#### Data entries

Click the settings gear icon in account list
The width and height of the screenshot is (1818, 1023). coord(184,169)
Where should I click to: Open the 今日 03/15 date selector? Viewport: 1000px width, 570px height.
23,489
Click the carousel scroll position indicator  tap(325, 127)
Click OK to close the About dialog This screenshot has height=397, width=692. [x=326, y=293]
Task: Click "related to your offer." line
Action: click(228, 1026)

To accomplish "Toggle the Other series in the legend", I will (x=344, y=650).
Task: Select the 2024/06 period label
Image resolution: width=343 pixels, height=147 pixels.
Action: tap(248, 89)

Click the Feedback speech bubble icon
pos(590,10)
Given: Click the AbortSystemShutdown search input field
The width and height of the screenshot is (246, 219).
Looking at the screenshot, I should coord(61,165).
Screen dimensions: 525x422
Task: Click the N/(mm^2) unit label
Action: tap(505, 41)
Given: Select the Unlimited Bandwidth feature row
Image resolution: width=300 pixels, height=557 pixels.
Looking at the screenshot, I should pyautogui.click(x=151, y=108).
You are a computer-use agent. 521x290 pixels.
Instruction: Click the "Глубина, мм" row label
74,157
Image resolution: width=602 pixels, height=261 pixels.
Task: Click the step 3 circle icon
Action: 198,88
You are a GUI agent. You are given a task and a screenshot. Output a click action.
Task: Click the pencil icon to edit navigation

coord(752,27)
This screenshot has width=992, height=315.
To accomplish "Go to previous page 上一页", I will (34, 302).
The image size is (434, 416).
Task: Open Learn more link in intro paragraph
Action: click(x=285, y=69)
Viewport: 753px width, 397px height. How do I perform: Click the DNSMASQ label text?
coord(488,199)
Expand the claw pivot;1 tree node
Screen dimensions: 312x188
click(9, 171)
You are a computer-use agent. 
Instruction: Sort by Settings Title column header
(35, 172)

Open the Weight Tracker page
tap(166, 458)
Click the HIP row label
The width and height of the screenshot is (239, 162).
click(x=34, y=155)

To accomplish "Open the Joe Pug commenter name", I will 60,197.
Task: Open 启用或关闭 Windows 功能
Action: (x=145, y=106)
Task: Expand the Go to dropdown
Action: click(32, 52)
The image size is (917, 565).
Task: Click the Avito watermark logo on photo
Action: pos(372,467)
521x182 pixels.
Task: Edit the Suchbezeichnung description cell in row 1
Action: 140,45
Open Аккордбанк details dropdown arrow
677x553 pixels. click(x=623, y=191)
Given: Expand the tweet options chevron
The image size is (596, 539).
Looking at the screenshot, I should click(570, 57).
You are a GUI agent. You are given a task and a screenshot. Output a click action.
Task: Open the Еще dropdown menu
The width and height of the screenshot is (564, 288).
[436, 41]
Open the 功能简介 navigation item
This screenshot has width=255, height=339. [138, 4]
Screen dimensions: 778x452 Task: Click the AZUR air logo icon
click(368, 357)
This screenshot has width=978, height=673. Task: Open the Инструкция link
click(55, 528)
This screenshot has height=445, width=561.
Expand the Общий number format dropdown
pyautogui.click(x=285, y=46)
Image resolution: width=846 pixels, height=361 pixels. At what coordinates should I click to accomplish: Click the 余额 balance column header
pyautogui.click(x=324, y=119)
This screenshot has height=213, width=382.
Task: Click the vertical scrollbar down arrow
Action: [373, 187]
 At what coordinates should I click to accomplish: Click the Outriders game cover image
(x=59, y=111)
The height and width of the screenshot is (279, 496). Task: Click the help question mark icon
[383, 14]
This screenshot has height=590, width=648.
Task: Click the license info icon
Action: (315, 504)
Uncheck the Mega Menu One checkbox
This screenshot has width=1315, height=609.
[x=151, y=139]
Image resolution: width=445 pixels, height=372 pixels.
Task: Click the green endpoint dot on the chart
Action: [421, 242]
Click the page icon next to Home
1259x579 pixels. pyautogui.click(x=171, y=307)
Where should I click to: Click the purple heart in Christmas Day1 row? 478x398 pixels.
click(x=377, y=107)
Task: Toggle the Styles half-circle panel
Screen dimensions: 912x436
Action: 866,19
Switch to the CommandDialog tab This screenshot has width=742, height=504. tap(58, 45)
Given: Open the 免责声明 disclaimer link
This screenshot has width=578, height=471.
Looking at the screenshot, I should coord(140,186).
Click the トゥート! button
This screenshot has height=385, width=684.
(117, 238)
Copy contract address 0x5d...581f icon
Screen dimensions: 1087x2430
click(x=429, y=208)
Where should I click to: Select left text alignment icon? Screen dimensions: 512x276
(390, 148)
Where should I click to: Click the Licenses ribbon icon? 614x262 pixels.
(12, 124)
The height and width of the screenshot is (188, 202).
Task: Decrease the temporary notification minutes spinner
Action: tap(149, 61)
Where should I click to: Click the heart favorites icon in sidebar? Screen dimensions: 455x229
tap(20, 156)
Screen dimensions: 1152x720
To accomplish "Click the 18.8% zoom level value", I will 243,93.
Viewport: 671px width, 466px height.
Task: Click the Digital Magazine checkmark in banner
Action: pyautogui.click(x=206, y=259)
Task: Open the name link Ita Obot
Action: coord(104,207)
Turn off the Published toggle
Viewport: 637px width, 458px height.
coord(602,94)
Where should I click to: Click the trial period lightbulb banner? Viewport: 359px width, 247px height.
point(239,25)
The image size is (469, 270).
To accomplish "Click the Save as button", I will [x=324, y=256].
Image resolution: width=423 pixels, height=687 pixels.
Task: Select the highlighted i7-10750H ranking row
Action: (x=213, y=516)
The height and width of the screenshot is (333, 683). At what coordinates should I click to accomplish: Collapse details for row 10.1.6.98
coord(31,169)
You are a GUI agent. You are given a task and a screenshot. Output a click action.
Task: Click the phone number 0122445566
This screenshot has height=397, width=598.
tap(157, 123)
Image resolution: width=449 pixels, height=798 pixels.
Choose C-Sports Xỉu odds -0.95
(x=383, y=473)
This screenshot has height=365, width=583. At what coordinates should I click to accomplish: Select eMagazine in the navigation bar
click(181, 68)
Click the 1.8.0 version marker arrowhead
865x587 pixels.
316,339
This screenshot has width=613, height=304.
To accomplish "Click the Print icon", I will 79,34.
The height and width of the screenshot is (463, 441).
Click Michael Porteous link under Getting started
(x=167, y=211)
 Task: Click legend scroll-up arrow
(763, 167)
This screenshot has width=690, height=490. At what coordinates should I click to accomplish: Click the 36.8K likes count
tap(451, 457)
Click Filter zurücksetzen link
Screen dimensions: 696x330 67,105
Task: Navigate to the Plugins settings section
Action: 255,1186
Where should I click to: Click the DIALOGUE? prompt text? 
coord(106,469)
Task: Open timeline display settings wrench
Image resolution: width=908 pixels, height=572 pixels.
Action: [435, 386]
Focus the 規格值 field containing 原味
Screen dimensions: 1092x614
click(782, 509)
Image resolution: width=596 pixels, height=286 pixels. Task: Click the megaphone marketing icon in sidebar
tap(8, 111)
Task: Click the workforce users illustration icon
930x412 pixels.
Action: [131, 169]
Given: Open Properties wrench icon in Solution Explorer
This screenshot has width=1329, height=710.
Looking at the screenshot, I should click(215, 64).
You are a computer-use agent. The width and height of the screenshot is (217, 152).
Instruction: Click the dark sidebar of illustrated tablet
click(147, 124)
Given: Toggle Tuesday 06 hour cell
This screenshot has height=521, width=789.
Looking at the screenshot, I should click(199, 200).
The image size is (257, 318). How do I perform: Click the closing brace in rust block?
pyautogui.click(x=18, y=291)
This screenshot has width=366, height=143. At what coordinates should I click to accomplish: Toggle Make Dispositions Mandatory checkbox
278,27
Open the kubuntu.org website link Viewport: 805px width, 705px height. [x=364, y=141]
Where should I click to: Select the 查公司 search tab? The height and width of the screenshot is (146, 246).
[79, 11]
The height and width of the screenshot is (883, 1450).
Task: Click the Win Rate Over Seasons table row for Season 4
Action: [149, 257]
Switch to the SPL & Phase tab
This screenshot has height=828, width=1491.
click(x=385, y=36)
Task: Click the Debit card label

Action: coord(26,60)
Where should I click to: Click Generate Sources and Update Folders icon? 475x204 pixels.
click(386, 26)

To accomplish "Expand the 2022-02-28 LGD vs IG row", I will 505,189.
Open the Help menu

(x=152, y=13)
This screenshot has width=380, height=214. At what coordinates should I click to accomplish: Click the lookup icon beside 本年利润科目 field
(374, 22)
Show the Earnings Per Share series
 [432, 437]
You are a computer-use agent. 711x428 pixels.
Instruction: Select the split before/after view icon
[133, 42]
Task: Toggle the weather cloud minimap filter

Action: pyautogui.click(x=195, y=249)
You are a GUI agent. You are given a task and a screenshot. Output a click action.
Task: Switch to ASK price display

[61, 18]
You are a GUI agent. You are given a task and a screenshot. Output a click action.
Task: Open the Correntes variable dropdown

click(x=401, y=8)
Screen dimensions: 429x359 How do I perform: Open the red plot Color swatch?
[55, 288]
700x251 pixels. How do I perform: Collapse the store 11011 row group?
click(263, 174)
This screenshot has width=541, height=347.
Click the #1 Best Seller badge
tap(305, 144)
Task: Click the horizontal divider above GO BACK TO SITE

#### THE PROBLEM
Read the records above. Show each line that has the string "wrench".

#### ANSWER FOR THIS EXERCISE
Task: Open timeline display settings wrench
Given: Open Properties wrench icon in Solution Explorer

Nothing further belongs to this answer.